(Data for locating visible targets)
==============================

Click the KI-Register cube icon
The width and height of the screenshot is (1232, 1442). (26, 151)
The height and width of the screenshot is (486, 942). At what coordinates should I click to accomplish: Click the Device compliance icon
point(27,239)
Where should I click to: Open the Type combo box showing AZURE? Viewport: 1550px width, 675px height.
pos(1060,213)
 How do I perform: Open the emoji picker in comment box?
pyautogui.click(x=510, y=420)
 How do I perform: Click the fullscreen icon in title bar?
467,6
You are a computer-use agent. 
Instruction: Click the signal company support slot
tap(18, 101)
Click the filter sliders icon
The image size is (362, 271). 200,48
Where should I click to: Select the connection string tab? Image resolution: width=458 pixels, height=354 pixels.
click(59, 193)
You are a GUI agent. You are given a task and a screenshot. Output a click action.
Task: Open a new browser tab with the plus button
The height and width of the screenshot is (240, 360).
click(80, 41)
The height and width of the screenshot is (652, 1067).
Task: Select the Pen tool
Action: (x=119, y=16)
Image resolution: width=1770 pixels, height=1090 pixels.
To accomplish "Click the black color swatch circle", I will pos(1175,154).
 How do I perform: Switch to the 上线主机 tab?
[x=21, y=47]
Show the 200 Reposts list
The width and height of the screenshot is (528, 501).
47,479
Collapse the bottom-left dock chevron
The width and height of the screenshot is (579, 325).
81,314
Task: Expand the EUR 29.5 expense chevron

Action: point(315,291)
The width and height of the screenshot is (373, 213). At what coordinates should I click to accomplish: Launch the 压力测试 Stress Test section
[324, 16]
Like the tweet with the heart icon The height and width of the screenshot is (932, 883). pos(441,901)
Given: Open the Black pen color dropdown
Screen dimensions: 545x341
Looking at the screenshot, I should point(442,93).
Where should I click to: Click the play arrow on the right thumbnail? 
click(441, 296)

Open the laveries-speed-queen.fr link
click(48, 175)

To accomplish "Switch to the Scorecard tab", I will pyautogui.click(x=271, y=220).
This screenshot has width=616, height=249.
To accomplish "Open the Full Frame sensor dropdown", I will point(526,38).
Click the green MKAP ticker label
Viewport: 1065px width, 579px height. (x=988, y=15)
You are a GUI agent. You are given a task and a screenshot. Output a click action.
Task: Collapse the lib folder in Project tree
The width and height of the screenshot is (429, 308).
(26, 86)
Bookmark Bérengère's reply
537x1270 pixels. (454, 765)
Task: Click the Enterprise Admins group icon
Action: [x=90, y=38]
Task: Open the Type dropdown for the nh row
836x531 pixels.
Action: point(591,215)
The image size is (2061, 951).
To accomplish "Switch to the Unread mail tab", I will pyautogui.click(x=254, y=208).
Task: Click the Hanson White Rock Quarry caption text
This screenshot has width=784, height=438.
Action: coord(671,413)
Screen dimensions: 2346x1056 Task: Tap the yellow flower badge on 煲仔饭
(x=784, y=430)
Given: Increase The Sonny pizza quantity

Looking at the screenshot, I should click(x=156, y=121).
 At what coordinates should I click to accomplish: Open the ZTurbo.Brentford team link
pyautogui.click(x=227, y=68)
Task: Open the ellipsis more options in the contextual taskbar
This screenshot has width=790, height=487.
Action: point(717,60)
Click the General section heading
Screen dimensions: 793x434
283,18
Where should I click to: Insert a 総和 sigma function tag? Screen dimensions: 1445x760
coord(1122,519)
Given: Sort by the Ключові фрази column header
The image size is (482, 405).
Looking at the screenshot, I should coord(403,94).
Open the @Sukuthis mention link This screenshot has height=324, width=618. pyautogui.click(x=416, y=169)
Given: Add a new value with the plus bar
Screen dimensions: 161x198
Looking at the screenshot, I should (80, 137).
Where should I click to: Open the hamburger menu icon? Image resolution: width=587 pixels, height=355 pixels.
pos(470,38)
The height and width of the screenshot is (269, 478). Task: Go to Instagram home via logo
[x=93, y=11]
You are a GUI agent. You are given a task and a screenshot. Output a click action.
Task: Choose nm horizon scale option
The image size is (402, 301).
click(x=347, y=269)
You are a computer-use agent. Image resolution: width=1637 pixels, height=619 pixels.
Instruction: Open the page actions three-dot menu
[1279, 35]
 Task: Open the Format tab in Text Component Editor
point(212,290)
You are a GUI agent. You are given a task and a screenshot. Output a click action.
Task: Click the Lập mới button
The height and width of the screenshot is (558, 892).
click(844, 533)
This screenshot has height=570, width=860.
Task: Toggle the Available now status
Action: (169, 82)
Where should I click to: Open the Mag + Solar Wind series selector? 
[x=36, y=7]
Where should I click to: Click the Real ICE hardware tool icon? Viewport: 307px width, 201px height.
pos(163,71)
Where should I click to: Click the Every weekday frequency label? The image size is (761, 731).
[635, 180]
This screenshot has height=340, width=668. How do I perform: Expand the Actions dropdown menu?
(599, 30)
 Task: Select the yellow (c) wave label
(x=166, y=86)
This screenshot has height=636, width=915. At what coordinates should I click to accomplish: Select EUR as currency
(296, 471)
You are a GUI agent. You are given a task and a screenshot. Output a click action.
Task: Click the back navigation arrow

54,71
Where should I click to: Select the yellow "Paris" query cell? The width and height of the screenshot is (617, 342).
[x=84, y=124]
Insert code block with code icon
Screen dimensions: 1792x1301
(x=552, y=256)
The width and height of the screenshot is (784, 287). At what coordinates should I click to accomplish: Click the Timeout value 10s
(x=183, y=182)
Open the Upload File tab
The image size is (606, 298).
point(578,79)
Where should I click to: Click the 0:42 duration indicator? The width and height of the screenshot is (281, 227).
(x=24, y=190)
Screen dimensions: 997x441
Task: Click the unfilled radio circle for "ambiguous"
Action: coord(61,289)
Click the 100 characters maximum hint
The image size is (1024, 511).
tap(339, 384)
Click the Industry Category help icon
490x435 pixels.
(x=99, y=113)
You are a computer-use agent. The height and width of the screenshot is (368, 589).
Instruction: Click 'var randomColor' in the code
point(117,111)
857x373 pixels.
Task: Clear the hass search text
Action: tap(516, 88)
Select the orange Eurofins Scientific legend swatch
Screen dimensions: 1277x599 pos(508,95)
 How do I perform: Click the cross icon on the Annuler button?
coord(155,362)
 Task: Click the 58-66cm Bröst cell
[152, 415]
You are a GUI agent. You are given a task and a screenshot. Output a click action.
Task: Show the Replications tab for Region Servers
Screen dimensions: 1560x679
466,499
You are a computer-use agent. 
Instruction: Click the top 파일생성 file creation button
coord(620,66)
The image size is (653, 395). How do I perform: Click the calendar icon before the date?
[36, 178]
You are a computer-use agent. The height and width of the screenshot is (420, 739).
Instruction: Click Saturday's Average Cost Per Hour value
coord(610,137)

==============================

Set problem: Express the lines as a JSON list of strings, one string per line, leaving out blank lines.

Result:
[
  "Click the KI-Register cube icon",
  "The width and height of the screenshot is (1232, 1442). (26, 151)",
  "The height and width of the screenshot is (486, 942). At what coordinates should I click to accomplish: Click the Device compliance icon",
  "point(27,239)",
  "Where should I click to: Open the Type combo box showing AZURE? Viewport: 1550px width, 675px height.",
  "pos(1060,213)",
  " How do I perform: Open the emoji picker in comment box?",
  "pyautogui.click(x=510, y=420)",
  " How do I perform: Click the fullscreen icon in title bar?",
  "467,6",
  "You are a computer-use agent. ",
  "Instruction: Click the signal company support slot",
  "tap(18, 101)",
  "Click the filter sliders icon",
  "The image size is (362, 271). 200,48",
  "Where should I click to: Select the connection string tab? Image resolution: width=458 pixels, height=354 pixels.",
  "click(59, 193)",
  "You are a GUI agent. You are given a task and a screenshot. Output a click action.",
  "Task: Open a new browser tab with the plus button",
  "The height and width of the screenshot is (240, 360).",
  "click(80, 41)",
  "The height and width of the screenshot is (652, 1067).",
  "Task: Select the Pen tool",
  "Action: (x=119, y=16)",
  "Image resolution: width=1770 pixels, height=1090 pixels.",
  "To accomplish \"Click the black color swatch circle\", I will pos(1175,154).",
  " How do I perform: Switch to the 上线主机 tab?",
  "[x=21, y=47]",
  "Show the 200 Reposts list",
  "The width and height of the screenshot is (528, 501).",
  "47,479",
  "Collapse the bottom-left dock chevron",
  "The width and height of the screenshot is (579, 325).",
  "81,314",
  "Task: Expand the EUR 29.5 expense chevron",
  "Action: point(315,291)",
  "The width and height of the screenshot is (373, 213). At what coordinates should I click to accomplish: Launch the 压力测试 Stress Test section",
  "[324, 16]",
  "Like the tweet with the heart icon The height and width of the screenshot is (932, 883). pos(441,901)",
  "Given: Open the Black pen color dropdown",
  "Screen dimensions: 545x341",
  "Looking at the screenshot, I should point(442,93).",
  "Where should I click to: Click the play arrow on the right thumbnail? ",
  "click(441, 296)",
  "Open the laveries-speed-queen.fr link",
  "click(48, 175)",
  "To accomplish \"Switch to the Scorecard tab\", I will pyautogui.click(x=271, y=220).",
  "This screenshot has width=616, height=249.",
  "To accomplish \"Open the Full Frame sensor dropdown\", I will point(526,38).",
  "Click the green MKAP ticker label",
  "Viewport: 1065px width, 579px height. (x=988, y=15)",
  "You are a GUI agent. You are given a task and a screenshot. Output a click action.",
  "Task: Collapse the lib folder in Project tree",
  "The width and height of the screenshot is (429, 308).",
  "(26, 86)",
  "Bookmark Bérengère's reply",
  "537x1270 pixels. (454, 765)",
  "Task: Click the Enterprise Admins group icon",
  "Action: [x=90, y=38]",
  "Task: Open the Type dropdown for the nh row",
  "836x531 pixels.",
  "Action: point(591,215)",
  "The image size is (2061, 951).",
  "To accomplish \"Switch to the Unread mail tab\", I will pyautogui.click(x=254, y=208).",
  "Task: Click the Hanson White Rock Quarry caption text",
  "This screenshot has width=784, height=438.",
  "Action: coord(671,413)",
  "Screen dimensions: 2346x1056 Task: Tap the yellow flower badge on 煲仔饭",
  "(x=784, y=430)",
  "Given: Increase The Sonny pizza quantity",
  "Looking at the screenshot, I should click(x=156, y=121).",
  " At what coordinates should I click to accomplish: Open the ZTurbo.Brentford team link",
  "pyautogui.click(x=227, y=68)",
  "Task: Open the ellipsis more options in the contextual taskbar",
  "This screenshot has width=790, height=487.",
  "Action: point(717,60)",
  "Click the General section heading",
  "Screen dimensions: 793x434",
  "283,18",
  "Where should I click to: Insert a 総和 sigma function tag? Screen dimensions: 1445x760",
  "coord(1122,519)",
  "Given: Sort by the Ключові фрази column header",
  "The image size is (482, 405).",
  "Looking at the screenshot, I should coord(403,94).",
  "Open the @Sukuthis mention link This screenshot has height=324, width=618. pyautogui.click(x=416, y=169)",
  "Given: Add a new value with the plus bar",
  "Screen dimensions: 161x198",
  "Looking at the screenshot, I should (80, 137).",
  "Where should I click to: Open the hamburger menu icon? Image resolution: width=587 pixels, height=355 pixels.",
  "pos(470,38)",
  "The height and width of the screenshot is (269, 478). Task: Go to Instagram home via logo",
  "[x=93, y=11]",
  "You are a GUI agent. You are given a task and a screenshot. Output a click action.",
  "Task: Choose nm horizon scale option",
  "The image size is (402, 301).",
  "click(x=347, y=269)",
  "You are a computer-use agent. Image resolution: width=1637 pixels, height=619 pixels.",
  "Instruction: Open the page actions three-dot menu",
  "[1279, 35]",
  " Task: Open the Format tab in Text Component Editor",
  "point(212,290)",
  "You are a GUI agent. You are given a task and a screenshot. Output a click action.",
  "Task: Click the Lập mới button",
  "The height and width of the screenshot is (558, 892).",
  "click(844, 533)",
  "This screenshot has height=570, width=860.",
  "Task: Toggle the Available now status",
  "Action: (169, 82)",
  "Where should I click to: Open the Mag + Solar Wind series selector? ",
  "[x=36, y=7]",
  "Where should I click to: Click the Real ICE hardware tool icon? Viewport: 307px width, 201px height.",
  "pos(163,71)",
  "Where should I click to: Click the Every weekday frequency label? The image size is (761, 731).",
  "[635, 180]",
  "This screenshot has height=340, width=668. How do I perform: Expand the Actions dropdown menu?",
  "(599, 30)",
  " Task: Select the yellow (c) wave label",
  "(x=166, y=86)",
  "This screenshot has height=636, width=915. At what coordinates should I click to accomplish: Select EUR as currency",
  "(296, 471)",
  "You are a GUI agent. You are given a task and a screenshot. Output a click action.",
  "Task: Click the back navigation arrow",
  "54,71",
  "Where should I click to: Select the yellow \"Paris\" query cell? The width and height of the screenshot is (617, 342).",
  "[x=84, y=124]",
  "Insert code block with code icon",
  "Screen dimensions: 1792x1301",
  "(x=552, y=256)",
  "The width and height of the screenshot is (784, 287). At what coordinates should I click to accomplish: Click the Timeout value 10s",
  "(x=183, y=182)",
  "Open the Upload File tab",
  "The image size is (606, 298).",
  "point(578,79)",
  "Where should I click to: Click the 0:42 duration indicator? The width and height of the screenshot is (281, 227).",
  "(x=24, y=190)",
  "Screen dimensions: 997x441",
  "Task: Click the unfilled radio circle for \"ambiguous\"",
  "Action: coord(61,289)",
  "Click the 100 characters maximum hint",
  "The image size is (1024, 511).",
  "tap(339, 384)",
  "Click the Industry Category help icon",
  "490x435 pixels.",
  "(x=99, y=113)",
  "You are a computer-use agent. The height and width of the screenshot is (368, 589).",
  "Instruction: Click 'var randomColor' in the code",
  "point(117,111)",
  "857x373 pixels.",
  "Task: Clear the hass search text",
  "Action: tap(516, 88)",
  "Select the orange Eurofins Scientific legend swatch",
  "Screen dimensions: 1277x599 pos(508,95)",
  " How do I perform: Click the cross icon on the Annuler button?",
  "coord(155,362)",
  " Task: Click the 58-66cm Bröst cell",
  "[152, 415]",
  "You are a GUI agent. You are given a task and a screenshot. Output a click action.",
  "Task: Show the Replications tab for Region Servers",
  "Screen dimensions: 1560x679",
  "466,499",
  "You are a computer-use agent. ",
  "Instruction: Click the top 파일생성 file creation button",
  "coord(620,66)",
  "The image size is (653, 395). How do I perform: Click the calendar icon before the date?",
  "[36, 178]",
  "You are a computer-use agent. The height and width of the screenshot is (420, 739).",
  "Instruction: Click Saturday's Average Cost Per Hour value",
  "coord(610,137)"
]